ARTICLE:
::::::::::

The man in charge of taking my picture is named Storm Santos. He’s a big, red-headed Old English Sheepdog with tattoos and stories behind all those tattoos. He was vibrant and loud, but just mesmerizing in the way he worked. 

Being self-conscious around him felt almost like an insult to his craft. So I let him move me around in all the poses he needed and I dropped the insecurity out of duty and deference to him. He made me feel like I was serving something he was excited about. Honestly, if the man had asked me to strip down, dip myself in maple syrup, and swing from the rafters I probably would have done so. He had my trust and I was eager to help him do his job.

I peppered him with questions throughout about how he got started when he realized he had talent for it. He was a guitar player who got sick of the road and then veered to photography because it was just something else he thought he could do. LA jobs were scarce until they weren’t. He got his first big break photographing a superhero show, and then the rest was the usual friend-who-knew-that-friend Hollywood network. Then zoom, off he went.

::::::::::

RECORD EXTRACTS:
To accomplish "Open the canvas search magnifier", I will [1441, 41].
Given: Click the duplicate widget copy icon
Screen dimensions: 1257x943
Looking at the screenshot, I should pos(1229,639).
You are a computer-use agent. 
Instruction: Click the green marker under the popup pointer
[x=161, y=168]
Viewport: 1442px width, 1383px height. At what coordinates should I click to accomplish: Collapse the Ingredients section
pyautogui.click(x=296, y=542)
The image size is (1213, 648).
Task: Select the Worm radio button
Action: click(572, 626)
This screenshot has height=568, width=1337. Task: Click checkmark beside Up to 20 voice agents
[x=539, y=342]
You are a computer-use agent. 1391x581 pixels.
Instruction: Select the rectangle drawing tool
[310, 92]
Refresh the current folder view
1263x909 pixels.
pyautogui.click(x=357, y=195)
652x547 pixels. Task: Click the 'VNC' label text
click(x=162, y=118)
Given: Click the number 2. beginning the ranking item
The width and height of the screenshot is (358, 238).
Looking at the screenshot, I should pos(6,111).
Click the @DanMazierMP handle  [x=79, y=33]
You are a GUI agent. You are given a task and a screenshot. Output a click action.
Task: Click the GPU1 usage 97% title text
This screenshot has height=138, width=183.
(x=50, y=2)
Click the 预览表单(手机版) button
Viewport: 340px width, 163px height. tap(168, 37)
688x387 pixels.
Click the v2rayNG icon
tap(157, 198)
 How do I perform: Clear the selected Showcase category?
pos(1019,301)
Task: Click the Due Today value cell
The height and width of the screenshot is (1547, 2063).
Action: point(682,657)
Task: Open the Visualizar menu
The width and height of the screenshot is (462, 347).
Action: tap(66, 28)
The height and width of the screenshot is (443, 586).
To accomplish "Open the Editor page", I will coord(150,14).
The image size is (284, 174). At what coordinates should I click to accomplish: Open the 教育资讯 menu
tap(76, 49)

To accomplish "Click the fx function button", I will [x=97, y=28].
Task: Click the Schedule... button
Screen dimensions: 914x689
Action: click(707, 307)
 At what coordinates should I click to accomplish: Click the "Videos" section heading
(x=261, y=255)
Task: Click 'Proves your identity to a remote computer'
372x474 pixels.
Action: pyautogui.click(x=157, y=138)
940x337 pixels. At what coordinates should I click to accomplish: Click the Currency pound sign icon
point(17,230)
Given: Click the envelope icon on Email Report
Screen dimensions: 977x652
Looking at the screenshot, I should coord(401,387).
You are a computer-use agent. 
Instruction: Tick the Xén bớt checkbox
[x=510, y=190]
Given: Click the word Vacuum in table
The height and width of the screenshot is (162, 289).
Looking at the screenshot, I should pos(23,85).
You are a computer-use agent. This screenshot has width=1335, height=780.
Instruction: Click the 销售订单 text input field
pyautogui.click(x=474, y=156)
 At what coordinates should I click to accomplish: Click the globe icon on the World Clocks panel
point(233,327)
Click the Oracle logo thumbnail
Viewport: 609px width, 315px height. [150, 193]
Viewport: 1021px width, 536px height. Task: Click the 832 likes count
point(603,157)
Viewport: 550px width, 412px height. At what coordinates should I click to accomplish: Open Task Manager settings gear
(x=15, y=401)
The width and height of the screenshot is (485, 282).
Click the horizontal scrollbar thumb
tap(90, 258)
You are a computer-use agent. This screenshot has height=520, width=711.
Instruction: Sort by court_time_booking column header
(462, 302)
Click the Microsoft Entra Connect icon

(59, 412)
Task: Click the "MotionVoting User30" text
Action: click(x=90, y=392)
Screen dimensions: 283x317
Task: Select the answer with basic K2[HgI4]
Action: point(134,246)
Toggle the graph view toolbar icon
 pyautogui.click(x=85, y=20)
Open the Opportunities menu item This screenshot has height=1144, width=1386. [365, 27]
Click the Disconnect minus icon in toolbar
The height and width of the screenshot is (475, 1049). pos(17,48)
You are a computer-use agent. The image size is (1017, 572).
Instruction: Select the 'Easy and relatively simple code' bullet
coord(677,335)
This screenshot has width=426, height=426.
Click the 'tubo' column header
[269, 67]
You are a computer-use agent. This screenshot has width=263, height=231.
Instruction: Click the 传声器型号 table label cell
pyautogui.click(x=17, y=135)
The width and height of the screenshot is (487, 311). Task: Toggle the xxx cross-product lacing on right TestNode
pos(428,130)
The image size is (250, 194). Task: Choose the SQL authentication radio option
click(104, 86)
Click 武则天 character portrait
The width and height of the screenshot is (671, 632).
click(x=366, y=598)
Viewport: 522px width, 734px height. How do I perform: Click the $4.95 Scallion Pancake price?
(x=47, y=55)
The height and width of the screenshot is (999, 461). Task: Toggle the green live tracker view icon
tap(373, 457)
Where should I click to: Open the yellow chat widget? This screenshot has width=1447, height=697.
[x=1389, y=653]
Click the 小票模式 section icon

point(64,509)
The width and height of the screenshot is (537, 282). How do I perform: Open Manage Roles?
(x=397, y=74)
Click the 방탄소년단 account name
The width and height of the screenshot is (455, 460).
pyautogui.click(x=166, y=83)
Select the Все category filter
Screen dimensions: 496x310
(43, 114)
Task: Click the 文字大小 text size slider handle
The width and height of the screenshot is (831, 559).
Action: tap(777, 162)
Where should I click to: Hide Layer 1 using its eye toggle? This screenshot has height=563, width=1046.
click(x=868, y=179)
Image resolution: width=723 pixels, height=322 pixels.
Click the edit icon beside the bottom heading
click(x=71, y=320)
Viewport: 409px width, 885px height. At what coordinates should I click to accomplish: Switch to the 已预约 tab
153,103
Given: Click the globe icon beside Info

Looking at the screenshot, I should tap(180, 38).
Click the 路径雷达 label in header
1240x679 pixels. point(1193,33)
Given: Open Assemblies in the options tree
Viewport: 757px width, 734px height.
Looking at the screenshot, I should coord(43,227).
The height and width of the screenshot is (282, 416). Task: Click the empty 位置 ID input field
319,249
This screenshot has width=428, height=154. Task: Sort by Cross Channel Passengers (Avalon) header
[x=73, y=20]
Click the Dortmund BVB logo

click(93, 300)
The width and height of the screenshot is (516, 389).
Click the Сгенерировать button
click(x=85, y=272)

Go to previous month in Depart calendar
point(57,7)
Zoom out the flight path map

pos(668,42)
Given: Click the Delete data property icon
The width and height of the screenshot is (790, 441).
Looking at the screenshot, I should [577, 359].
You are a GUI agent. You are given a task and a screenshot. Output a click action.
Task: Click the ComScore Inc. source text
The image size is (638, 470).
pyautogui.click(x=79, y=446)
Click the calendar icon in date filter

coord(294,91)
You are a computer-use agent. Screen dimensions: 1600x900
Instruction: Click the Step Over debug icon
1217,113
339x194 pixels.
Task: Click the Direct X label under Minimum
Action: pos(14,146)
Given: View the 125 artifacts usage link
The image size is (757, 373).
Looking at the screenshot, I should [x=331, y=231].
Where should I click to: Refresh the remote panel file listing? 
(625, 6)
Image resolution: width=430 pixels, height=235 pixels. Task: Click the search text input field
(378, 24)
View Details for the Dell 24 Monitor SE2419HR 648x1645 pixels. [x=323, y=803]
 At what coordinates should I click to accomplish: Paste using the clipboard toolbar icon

::::::::::

COMPLETE THE FOLLOWING:
1. Can you quote the passage about Storm Santos word for word, from the words containing "Being self-conscious around" through "do his job."?
2. Can you continue the passage about Storm Santos from its last sentence?
The records have nothing to do with the passage about Storm Santos.

ANSWERS FOR THIS EXERCISE:
1.
Being self-conscious around him felt almost like an insult to his craft. So I let him move me around in all the poses he needed and I dropped the insecurity out of duty and deference to him. He made me feel like I was serving something he was excited about. Honestly, if the man had asked me to strip down, dip myself in maple syrup, and swing from the rafters I probably would have done so. He had my trust and I was eager to help him do his job.

2.
Sounded logical, but I kept pressing him about how he could go from freelance hobbyist to full-time to now trending into icon territory in what seemed like a fairly short amount of time. He pulled his camera down for a minute and he looked right at me, tapped my shoulder and made me pay attention. “You know what it is? I have audacity. People think you need to be authentic these days, but no, you actually need more AUDACITY.” And, goddamn, I wanted to run through a wall for him.

 I’d heard that word before. It always carried a negative connotation in my mind, like a super-charged obnoxiousness mostly used by small-time bank robbers, but then Obama kind of reframed it for me and everyone else who needed something to believe in. Storm’s version of the word kind of lives between those two poles, I gather. 

His version was also actionable. That’s what stuck with me: that there is a broken part of me that needs to be more audacious in order to be more authentically happy. I should hurry up—there is only so much time.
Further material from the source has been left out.